9 comments
Rejected a major Splunk expansion. Budget crisis forced us into Datadog instead—cost half as much, caught more security issues.
Similar move here at my last company. We killed a three-year Splunk investment mid-contract to move to New Relic. Felt insane at the time—we'd built workflows around Splunk. But the alerting was garbage and we were hemorrhaging money. New Relic's actual incident response features saved us probably $200k in downtime costs year one. Sometimes the sunk cost just isn't worth it.
Switched our whole team to Bitwarden for password management instead of keeping sticky notes—looked paranoid at the time, but when we got hit with a phishing attempt six months later, it saved us from credential reuse disaster.
Delayed ZScaler migration another year. Caught compliance gaps first that would've cost 3x more to fix post-deployment.
Hired a junior engineer with no startup experience over a senior guy with a perfect resume. The senior guy had better credentials, cleaner GitHub, the whole package. Junior was rough around the edges, asked dumb questions in interviews.

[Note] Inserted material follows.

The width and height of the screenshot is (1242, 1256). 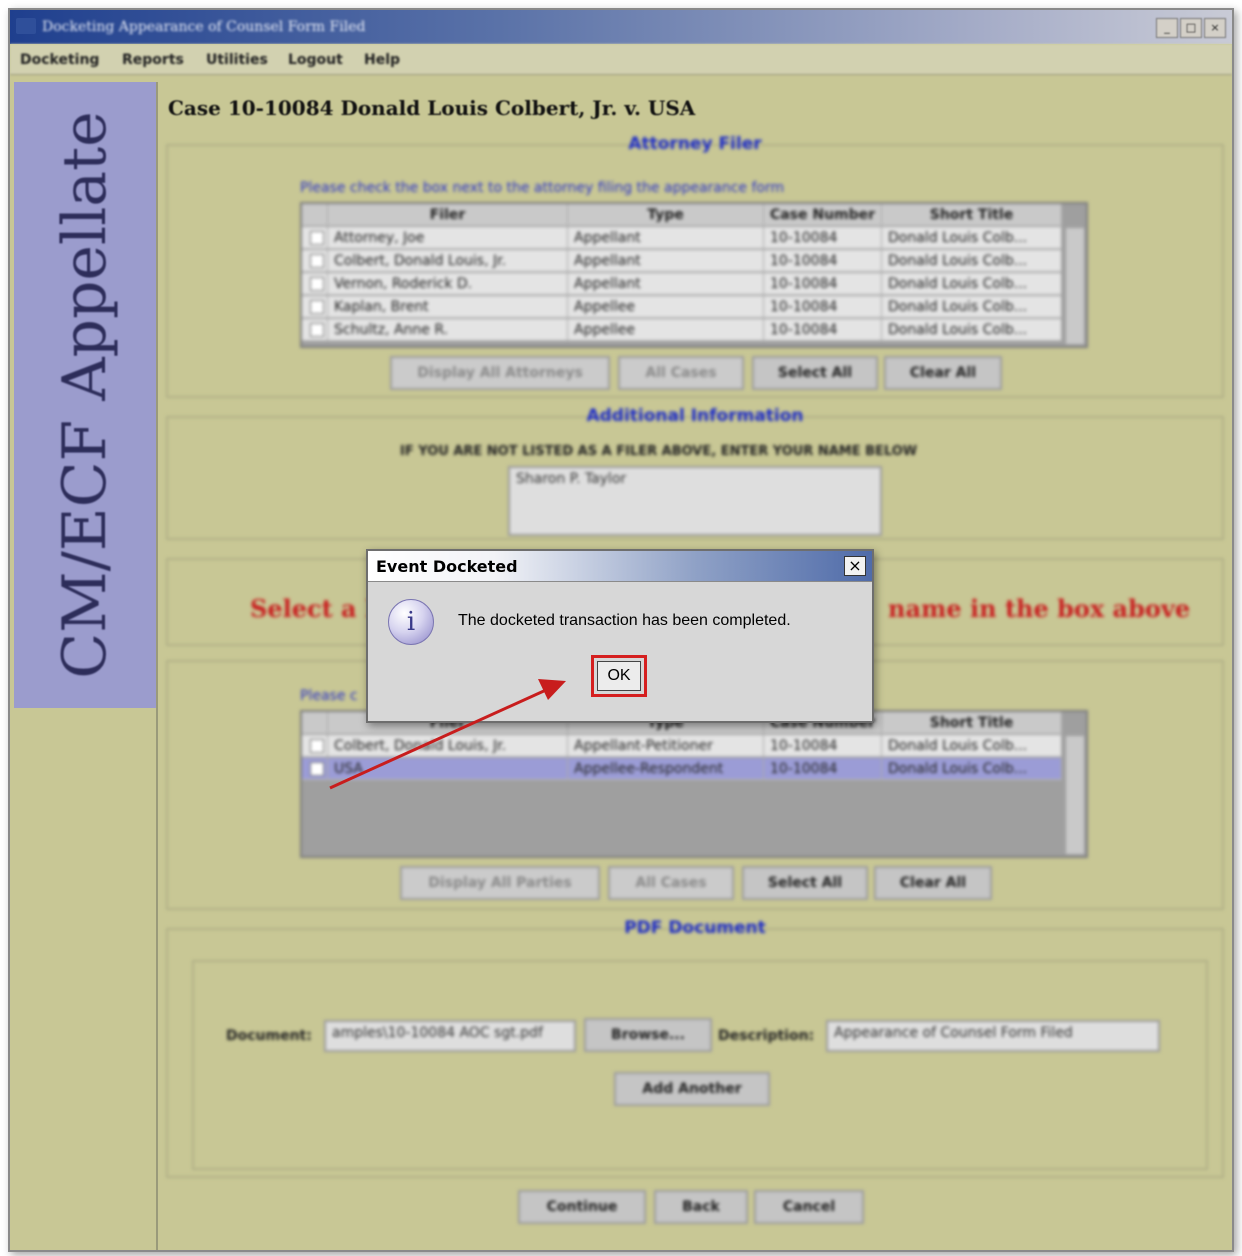 I want to click on annotation-arrow-icon, so click(x=448, y=734).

Senior guy would've been faster at first. But the junior stayed for 3 years, learned our codebase inside-out, mentored two other people, and caught production bugs before they shipped because he understood the business logic. Senior guy would've bounced in 18 months anyway.
My framework now: desperation to fill holes fast is usually the trap. We were understaffed, needed bodies. I almost took the easy win. But the junior was more curious and actually cared about the product succeeding, not just writing code.
It's not about potential or raw talent—it's about who sticks around and gets better in *your* specific context. Senior resumes can be deceptive. They optimize for interviewing, not for staying and grinding through 2am deploys.
Obviously this doesn't always work out. But watching someone grow into the role beats watching someone coast on credentials.
Invested in Okta for SSO when team said unnecessary. Cost saved us months post-breach when we needed emergency access revocation across 40+ apps.
we killed our monolithic Rails app in 2019 to build microservices. Everyone thought I was insane — we were profitable, shipping fine, team was stable. But I watched our deploy times creep to 45 minutes and we had zero isolation. One bug in notifications could take down payments.
It was a slog. Cost us $800k in engineering time over 18 months. Our velocity tanked for a year. Lost two senior devs who hated the instability during transition.
But here's the thing: we were already hitting the wall. Onboarding new engineers took 3 weeks. Deploys happened at 2 AM because everyone was terrified. I just made the call early instead of letting it become a crisis.
Now? We ship 40 times a day. Teams own their services. Onboarding is 3 days. We hired 15 people in the last year without losing velocity.
Caveat: it only "turned out right" because we had runway and hired two really strong infrastructure engineers. I've seen the same architecture decision tank companies that didn't have the cash or talent to execute it. Timing mattered. Budget mattered. Team mattered.
So maybe less "wrong decision turned right" and more "right decision made at the right moment with the right resources." 😬
Pushed back hard on a $120k contract with a managed security services vendor we thought we needed. Seemed insane at the time—board was asking why we weren't "outsourcing risk." We built a scrappy in-house program instead with Tenable Nessus ($15k/year) and Rapid7 InsightIDR (~$40k). Three years in, our MTTR dropped from 8 days to 18 hours, and we actually understand our threat landscape now instead of getting generic reports. The vendor's canned approach would've left us blind. Sometimes the "right" decision is admitting you need to sweat it yourself first.
Delayed a major Okta migration for 6 months—team thought I was being overcautious. Turned out a critical vulnerability dropped right before our planned cutover. Saved us from inheriting a mess. When's the pressure coming from—executive timeline or actual risk drivers?